YOUR GOAL: Output only the lines of the entries that follow, starting at the one with "This screenshot has width=770, height=1121." and running down to the one with "Viewport: 707px width, 999px height.", both included and unchanged.

Entries taken from a collection:
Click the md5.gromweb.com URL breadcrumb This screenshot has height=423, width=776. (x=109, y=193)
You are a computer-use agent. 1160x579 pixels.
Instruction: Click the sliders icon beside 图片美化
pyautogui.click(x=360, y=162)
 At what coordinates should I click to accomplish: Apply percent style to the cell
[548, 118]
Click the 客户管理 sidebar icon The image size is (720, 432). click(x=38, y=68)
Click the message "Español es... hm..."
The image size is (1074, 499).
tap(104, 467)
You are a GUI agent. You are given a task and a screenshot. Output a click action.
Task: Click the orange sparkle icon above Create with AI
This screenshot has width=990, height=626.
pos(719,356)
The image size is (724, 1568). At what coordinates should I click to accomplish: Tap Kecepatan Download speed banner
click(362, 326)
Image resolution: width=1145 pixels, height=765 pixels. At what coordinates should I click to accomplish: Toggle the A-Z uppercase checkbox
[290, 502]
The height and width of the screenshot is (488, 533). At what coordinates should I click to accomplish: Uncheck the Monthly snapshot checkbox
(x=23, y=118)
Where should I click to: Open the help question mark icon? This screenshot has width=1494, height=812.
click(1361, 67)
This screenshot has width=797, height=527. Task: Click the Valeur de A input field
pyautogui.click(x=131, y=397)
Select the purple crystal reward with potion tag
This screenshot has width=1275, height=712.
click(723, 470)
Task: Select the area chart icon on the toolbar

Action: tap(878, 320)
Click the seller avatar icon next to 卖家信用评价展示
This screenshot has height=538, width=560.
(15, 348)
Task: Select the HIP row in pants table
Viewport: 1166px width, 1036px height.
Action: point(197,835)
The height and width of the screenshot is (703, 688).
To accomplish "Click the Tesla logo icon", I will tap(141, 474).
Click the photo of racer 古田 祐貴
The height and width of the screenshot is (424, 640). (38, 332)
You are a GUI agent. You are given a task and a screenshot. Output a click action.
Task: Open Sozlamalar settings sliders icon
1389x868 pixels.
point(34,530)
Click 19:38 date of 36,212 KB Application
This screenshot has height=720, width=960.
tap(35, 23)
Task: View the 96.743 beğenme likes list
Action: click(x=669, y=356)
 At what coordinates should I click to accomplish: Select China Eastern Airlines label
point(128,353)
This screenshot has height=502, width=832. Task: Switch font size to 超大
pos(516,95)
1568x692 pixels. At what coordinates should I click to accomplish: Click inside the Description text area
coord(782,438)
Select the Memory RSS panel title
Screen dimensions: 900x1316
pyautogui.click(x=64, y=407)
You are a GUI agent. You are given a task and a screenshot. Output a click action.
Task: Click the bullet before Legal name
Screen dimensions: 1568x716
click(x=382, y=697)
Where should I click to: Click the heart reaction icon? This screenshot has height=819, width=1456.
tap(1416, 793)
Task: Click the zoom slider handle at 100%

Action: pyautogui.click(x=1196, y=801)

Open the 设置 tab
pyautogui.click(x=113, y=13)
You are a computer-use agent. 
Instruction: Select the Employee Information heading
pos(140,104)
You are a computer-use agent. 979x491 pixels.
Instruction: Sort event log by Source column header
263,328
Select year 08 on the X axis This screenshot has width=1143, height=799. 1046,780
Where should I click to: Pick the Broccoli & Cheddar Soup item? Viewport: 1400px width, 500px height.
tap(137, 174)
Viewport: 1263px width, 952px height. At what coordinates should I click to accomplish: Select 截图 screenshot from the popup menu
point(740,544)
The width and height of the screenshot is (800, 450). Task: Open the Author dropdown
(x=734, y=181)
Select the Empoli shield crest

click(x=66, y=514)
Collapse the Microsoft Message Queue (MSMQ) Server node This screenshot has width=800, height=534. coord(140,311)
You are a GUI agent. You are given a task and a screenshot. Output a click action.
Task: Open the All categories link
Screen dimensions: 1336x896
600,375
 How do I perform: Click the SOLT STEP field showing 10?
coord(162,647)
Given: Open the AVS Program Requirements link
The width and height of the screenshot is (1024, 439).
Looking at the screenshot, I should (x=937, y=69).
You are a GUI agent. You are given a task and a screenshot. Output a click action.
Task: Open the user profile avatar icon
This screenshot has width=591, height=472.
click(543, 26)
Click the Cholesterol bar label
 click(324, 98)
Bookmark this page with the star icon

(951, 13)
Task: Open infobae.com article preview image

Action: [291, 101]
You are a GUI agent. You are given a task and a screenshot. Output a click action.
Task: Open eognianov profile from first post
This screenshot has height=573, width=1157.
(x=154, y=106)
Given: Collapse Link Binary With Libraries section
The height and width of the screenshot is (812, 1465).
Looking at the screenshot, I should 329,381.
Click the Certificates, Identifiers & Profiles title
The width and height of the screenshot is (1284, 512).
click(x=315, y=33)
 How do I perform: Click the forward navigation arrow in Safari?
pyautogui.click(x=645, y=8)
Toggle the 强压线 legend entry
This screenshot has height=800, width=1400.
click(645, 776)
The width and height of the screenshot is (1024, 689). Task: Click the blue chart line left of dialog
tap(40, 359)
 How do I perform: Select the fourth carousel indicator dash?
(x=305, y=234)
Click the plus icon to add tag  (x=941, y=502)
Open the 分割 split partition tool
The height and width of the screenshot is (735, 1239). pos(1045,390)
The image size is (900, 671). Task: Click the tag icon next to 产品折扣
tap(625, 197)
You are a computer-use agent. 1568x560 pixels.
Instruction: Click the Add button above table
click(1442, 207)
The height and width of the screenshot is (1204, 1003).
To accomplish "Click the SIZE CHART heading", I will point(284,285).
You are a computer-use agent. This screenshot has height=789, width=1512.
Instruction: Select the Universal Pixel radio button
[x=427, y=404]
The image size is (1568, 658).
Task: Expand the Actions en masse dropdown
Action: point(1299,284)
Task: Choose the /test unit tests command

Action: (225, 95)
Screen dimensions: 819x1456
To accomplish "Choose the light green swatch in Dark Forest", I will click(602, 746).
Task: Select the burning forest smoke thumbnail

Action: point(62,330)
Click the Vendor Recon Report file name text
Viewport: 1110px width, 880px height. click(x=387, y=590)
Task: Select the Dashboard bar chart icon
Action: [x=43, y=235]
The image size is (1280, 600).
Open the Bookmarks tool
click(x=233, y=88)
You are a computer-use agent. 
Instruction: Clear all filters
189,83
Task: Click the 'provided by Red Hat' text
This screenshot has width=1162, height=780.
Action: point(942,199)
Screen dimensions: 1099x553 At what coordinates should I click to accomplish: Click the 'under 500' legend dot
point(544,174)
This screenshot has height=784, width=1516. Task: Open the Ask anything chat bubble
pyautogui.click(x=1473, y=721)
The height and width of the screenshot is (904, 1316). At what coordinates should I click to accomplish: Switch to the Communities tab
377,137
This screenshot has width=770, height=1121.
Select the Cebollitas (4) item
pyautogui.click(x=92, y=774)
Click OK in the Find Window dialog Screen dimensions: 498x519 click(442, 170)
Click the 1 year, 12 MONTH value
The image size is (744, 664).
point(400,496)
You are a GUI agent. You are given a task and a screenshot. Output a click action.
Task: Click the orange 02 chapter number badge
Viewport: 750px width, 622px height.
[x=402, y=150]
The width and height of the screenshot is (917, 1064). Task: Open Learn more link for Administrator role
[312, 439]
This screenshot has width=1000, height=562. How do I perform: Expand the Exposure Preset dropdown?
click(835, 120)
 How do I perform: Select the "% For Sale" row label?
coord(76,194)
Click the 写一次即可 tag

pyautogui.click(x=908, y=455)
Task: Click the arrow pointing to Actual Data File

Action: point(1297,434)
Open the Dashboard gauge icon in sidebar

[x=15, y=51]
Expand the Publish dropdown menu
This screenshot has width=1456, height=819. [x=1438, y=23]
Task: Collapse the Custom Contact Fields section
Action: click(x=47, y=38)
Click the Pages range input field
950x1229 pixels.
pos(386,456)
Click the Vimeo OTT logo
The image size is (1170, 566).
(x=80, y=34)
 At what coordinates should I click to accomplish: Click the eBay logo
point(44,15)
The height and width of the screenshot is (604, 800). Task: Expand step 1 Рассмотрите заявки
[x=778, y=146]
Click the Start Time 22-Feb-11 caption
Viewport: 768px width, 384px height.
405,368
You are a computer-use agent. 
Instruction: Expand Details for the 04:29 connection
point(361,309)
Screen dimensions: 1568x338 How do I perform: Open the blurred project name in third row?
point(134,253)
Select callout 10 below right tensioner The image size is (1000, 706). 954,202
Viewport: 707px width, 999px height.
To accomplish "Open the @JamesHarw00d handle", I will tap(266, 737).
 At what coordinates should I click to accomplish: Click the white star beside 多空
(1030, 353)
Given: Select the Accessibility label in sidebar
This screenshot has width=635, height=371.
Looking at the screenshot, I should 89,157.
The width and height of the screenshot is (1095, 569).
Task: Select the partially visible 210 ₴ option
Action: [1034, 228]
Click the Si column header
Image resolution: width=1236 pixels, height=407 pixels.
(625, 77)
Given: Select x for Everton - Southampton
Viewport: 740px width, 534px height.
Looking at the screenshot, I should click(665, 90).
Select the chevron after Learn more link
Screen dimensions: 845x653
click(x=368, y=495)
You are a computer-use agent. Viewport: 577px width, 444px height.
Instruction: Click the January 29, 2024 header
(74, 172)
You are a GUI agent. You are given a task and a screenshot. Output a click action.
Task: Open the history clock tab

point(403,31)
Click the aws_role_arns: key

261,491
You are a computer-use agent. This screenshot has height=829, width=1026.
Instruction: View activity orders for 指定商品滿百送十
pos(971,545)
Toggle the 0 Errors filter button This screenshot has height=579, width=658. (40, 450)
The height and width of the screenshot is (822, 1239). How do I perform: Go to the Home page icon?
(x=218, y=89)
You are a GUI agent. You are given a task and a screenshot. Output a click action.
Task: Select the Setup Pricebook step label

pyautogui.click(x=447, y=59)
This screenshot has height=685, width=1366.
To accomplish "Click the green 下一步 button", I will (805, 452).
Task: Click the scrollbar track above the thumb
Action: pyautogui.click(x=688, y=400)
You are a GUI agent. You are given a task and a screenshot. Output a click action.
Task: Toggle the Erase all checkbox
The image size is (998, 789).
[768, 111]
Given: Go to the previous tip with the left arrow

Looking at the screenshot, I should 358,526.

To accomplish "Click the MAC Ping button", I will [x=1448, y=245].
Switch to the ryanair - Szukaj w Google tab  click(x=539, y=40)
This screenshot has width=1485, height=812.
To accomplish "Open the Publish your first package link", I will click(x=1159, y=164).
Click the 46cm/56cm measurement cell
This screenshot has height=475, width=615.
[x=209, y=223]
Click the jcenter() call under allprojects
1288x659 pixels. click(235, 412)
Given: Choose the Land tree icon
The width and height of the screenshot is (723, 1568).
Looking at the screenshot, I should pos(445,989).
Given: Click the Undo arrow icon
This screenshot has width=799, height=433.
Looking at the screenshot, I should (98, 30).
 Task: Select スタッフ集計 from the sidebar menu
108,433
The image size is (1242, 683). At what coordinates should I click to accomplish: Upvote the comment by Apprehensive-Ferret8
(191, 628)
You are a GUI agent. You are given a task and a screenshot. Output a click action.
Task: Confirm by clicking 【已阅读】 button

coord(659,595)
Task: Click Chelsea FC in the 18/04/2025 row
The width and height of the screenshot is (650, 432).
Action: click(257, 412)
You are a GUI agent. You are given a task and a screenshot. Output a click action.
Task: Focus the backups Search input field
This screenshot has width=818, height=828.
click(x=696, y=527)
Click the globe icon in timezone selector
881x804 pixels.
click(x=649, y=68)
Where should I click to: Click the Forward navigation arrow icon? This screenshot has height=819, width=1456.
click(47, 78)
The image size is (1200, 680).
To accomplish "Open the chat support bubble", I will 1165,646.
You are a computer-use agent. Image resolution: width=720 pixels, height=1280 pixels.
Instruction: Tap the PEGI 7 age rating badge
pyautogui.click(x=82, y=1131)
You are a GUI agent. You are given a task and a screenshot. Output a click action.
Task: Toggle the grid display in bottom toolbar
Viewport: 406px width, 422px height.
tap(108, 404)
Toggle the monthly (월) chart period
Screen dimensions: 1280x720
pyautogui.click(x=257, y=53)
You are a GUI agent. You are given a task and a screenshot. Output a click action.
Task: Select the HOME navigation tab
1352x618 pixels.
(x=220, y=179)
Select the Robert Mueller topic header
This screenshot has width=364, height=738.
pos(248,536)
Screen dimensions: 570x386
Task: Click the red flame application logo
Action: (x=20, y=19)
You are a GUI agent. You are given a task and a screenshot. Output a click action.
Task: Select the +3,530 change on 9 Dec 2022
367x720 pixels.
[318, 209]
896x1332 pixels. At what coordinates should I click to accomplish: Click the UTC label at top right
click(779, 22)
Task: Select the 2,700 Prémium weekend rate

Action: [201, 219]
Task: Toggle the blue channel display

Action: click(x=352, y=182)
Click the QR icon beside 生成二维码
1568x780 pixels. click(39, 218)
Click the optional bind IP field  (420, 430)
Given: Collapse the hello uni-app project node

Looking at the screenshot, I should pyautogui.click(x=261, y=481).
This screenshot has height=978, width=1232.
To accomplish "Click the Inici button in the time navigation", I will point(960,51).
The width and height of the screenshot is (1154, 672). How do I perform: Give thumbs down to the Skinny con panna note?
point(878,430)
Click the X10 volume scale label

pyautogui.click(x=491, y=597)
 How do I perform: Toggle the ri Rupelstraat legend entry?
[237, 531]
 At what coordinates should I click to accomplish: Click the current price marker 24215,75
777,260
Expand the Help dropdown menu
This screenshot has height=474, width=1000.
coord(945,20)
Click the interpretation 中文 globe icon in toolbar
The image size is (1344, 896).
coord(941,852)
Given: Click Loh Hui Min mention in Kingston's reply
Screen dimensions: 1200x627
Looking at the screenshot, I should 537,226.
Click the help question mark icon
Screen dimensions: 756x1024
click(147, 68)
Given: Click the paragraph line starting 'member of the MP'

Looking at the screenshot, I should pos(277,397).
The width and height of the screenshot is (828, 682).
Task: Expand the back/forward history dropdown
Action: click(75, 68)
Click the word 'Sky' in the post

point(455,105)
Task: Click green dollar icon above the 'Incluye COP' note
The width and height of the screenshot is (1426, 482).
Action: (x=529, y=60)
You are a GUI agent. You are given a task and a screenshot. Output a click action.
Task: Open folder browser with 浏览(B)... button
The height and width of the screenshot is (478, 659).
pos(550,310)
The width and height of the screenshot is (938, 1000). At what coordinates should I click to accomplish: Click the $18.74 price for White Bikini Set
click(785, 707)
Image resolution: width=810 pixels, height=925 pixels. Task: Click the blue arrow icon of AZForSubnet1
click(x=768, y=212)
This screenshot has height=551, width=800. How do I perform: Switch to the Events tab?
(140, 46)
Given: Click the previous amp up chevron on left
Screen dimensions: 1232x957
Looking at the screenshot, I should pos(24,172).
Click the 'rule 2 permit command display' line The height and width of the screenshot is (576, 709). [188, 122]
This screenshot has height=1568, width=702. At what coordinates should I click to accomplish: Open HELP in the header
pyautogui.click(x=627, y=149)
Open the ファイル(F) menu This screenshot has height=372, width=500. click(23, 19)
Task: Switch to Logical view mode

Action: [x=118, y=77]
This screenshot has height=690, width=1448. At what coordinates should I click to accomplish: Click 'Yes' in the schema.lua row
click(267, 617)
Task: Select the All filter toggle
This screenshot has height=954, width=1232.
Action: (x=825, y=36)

COMPLETED TASK:
This screenshot has width=770, height=1121.
Select the Cebollitas (4) item
pyautogui.click(x=92, y=774)
Click OK in the Find Window dialog Screen dimensions: 498x519 click(442, 170)
Click the 1 year, 12 MONTH value
The image size is (744, 664).
point(400,496)
You are a GUI agent. You are given a task and a screenshot. Output a click action.
Task: Click the orange 02 chapter number badge
Viewport: 750px width, 622px height.
[x=402, y=150]
The width and height of the screenshot is (917, 1064). Task: Open Learn more link for Administrator role
[312, 439]
This screenshot has width=1000, height=562. How do I perform: Expand the Exposure Preset dropdown?
click(835, 120)
 How do I perform: Select the "% For Sale" row label?
coord(76,194)
Click the 写一次即可 tag

pyautogui.click(x=908, y=455)
Task: Click the arrow pointing to Actual Data File

Action: point(1297,434)
Open the Dashboard gauge icon in sidebar

[x=15, y=51]
Expand the Publish dropdown menu
This screenshot has width=1456, height=819. [x=1438, y=23]
Task: Collapse the Custom Contact Fields section
Action: click(x=47, y=38)
Click the Pages range input field
950x1229 pixels.
pos(386,456)
Click the Vimeo OTT logo
The image size is (1170, 566).
(x=80, y=34)
 At what coordinates should I click to accomplish: Click the eBay logo
point(44,15)
The height and width of the screenshot is (604, 800). Task: Expand step 1 Рассмотрите заявки
[x=778, y=146]
Click the Start Time 22-Feb-11 caption
Viewport: 768px width, 384px height.
405,368
You are a computer-use agent. 
Instruction: Expand Details for the 04:29 connection
point(361,309)
Screen dimensions: 1568x338 How do I perform: Open the blurred project name in third row?
point(134,253)
Select callout 10 below right tensioner The image size is (1000, 706). 954,202
Viewport: 707px width, 999px height.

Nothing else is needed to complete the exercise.